Start with the first line of the records below. Output each line exactly, ending with the one that contains "Given: Click Weekend".

_Data for this exercise_
----------

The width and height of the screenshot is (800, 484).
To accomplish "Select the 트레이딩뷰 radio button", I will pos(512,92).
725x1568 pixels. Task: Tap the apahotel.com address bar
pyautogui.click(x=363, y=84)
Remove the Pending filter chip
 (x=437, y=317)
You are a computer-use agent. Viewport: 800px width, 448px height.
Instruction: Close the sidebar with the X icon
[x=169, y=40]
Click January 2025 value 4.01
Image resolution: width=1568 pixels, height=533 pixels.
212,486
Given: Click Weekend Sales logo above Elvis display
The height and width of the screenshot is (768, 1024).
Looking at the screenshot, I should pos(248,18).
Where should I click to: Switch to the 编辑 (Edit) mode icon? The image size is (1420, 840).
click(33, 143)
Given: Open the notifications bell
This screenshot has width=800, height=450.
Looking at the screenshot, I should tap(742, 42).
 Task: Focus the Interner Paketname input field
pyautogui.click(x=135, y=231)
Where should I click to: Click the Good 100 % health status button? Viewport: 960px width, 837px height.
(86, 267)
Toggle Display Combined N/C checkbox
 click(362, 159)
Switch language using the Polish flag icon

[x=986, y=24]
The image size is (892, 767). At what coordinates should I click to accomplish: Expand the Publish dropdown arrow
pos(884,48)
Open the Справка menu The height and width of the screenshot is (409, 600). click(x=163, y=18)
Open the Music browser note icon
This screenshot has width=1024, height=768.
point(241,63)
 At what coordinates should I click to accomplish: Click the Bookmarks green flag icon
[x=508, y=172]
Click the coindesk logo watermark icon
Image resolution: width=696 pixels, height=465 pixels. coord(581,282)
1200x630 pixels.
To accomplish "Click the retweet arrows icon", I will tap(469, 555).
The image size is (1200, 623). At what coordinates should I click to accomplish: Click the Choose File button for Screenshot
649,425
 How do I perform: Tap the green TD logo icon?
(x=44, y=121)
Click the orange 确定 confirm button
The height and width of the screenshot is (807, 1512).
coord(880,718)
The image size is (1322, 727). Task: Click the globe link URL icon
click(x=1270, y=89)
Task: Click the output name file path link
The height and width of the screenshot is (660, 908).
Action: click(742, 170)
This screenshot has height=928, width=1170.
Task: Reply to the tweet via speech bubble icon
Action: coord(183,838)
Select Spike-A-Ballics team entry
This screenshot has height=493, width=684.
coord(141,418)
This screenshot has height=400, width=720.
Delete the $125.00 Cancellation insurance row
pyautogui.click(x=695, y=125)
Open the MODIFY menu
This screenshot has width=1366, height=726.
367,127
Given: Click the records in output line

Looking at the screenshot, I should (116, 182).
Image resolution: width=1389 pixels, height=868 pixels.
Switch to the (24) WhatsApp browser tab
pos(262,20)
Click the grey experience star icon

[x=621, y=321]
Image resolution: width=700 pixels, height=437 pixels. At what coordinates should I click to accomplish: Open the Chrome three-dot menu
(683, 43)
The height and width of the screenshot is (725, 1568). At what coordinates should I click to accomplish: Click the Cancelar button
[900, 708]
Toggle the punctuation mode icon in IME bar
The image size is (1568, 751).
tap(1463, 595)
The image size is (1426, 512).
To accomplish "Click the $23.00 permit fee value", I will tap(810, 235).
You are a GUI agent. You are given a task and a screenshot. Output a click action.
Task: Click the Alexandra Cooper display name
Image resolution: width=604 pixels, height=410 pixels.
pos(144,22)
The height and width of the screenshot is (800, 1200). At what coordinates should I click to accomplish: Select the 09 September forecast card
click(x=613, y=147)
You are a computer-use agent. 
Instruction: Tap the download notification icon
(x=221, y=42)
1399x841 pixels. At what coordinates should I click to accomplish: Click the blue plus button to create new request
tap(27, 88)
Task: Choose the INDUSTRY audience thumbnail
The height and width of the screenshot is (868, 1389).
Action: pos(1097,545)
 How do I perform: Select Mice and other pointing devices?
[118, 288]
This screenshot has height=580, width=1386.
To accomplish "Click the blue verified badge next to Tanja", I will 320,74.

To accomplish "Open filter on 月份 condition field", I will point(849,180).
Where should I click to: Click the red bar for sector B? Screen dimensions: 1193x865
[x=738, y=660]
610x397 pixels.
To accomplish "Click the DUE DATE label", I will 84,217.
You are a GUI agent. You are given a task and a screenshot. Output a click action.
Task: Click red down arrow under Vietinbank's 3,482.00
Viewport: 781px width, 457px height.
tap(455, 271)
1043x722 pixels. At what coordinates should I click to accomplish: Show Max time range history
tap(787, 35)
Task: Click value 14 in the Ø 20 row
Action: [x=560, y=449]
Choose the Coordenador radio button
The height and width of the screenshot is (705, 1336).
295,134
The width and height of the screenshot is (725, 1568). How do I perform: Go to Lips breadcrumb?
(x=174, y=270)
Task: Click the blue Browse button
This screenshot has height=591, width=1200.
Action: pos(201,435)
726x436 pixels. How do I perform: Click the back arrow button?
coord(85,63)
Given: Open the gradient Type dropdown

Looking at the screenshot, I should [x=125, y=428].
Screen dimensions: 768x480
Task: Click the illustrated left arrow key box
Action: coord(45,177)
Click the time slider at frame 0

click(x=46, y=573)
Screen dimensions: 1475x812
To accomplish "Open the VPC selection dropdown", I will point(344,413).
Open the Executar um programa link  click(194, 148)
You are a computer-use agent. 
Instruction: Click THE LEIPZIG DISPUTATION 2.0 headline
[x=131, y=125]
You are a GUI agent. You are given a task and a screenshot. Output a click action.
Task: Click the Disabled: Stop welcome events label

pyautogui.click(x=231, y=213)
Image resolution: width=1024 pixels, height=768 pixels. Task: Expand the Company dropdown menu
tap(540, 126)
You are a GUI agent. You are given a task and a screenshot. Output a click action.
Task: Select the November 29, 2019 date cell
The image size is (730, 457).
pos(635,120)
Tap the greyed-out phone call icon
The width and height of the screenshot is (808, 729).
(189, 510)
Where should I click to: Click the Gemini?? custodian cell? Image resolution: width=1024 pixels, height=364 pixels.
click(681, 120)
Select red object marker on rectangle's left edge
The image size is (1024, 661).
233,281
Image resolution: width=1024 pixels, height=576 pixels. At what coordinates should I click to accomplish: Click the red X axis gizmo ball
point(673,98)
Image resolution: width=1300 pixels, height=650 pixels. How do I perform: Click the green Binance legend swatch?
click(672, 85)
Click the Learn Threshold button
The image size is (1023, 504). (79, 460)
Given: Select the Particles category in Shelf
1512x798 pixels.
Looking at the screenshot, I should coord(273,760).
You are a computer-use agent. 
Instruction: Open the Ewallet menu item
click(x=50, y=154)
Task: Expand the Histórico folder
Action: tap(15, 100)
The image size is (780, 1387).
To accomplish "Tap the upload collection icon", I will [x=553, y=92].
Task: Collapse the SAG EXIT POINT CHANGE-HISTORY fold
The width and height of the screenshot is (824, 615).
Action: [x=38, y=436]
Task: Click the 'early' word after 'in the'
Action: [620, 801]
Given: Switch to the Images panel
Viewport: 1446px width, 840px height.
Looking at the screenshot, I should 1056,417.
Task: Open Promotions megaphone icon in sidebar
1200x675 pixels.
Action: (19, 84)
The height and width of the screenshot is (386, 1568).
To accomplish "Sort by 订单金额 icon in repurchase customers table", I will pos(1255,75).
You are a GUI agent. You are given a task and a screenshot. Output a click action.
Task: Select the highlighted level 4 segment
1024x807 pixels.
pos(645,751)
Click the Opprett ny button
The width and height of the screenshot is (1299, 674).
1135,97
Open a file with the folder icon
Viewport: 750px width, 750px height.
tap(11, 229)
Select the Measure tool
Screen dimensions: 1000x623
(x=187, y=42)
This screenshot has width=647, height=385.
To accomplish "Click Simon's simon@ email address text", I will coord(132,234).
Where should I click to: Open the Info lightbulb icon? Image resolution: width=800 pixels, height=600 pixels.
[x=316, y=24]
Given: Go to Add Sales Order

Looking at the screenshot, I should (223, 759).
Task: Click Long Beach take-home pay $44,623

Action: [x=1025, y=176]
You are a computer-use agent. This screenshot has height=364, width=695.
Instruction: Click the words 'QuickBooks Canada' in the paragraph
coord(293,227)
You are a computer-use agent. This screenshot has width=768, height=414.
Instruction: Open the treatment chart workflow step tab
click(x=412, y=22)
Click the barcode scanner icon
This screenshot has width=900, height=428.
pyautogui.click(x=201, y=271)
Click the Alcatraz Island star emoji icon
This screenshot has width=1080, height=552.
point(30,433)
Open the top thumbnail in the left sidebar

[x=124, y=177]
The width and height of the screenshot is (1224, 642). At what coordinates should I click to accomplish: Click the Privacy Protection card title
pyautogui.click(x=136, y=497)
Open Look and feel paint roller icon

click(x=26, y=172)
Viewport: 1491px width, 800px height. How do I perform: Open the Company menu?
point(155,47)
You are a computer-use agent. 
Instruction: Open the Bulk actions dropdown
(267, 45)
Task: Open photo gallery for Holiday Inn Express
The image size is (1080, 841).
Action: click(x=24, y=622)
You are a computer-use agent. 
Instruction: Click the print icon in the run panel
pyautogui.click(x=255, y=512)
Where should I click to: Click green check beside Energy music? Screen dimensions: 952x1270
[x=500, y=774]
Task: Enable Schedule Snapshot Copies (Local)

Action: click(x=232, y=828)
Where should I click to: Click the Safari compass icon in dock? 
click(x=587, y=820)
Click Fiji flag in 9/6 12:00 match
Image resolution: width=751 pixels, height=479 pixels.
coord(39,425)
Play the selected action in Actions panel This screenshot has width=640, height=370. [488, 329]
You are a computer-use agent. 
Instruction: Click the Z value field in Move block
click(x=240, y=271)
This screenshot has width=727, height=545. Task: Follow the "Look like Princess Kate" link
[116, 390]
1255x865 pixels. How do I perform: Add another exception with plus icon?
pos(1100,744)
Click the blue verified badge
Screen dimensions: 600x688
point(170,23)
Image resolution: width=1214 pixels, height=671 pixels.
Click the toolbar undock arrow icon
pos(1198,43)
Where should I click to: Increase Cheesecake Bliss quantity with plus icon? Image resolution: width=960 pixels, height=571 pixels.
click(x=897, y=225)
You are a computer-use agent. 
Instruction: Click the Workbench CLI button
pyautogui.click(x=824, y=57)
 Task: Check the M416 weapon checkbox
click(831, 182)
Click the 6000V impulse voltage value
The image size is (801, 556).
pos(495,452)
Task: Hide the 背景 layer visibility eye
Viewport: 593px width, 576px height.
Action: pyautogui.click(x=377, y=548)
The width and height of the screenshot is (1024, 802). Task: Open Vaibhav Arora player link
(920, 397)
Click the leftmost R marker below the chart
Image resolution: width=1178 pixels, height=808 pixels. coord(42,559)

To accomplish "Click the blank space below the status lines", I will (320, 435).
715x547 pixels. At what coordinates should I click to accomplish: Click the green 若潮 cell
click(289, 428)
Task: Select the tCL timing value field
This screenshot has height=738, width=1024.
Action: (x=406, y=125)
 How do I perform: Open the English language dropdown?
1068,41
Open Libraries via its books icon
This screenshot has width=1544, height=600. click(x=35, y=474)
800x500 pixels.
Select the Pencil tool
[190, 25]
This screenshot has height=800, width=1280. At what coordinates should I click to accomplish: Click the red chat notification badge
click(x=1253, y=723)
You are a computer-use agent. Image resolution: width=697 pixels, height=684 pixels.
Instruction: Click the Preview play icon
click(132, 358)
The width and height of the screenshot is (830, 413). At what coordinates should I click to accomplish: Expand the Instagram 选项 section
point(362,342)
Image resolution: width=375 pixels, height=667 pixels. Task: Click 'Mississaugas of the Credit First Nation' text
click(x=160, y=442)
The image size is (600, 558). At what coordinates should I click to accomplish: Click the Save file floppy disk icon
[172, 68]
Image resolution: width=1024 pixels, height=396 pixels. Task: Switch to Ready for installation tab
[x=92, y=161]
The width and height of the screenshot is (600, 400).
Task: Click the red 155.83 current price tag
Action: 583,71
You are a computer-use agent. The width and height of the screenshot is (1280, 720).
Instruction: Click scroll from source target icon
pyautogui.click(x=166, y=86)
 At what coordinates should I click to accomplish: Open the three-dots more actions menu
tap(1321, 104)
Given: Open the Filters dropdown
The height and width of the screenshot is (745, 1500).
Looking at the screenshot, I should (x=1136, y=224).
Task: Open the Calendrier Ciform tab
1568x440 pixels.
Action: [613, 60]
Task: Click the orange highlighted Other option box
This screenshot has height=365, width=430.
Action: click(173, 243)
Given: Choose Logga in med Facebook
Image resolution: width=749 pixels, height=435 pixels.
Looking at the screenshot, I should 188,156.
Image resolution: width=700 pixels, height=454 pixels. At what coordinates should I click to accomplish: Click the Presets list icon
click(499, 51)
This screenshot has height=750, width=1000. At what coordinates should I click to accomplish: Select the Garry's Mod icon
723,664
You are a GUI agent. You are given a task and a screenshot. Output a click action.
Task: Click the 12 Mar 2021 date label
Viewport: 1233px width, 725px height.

----------

_Solution to this problem_
The width and height of the screenshot is (800, 484).
To accomplish "Select the 트레이딩뷰 radio button", I will pos(512,92).
725x1568 pixels. Task: Tap the apahotel.com address bar
pyautogui.click(x=363, y=84)
Remove the Pending filter chip
 (x=437, y=317)
You are a computer-use agent. Viewport: 800px width, 448px height.
Instruction: Close the sidebar with the X icon
[x=169, y=40]
Click January 2025 value 4.01
Image resolution: width=1568 pixels, height=533 pixels.
212,486
Given: Click Weekend Sales logo above Elvis display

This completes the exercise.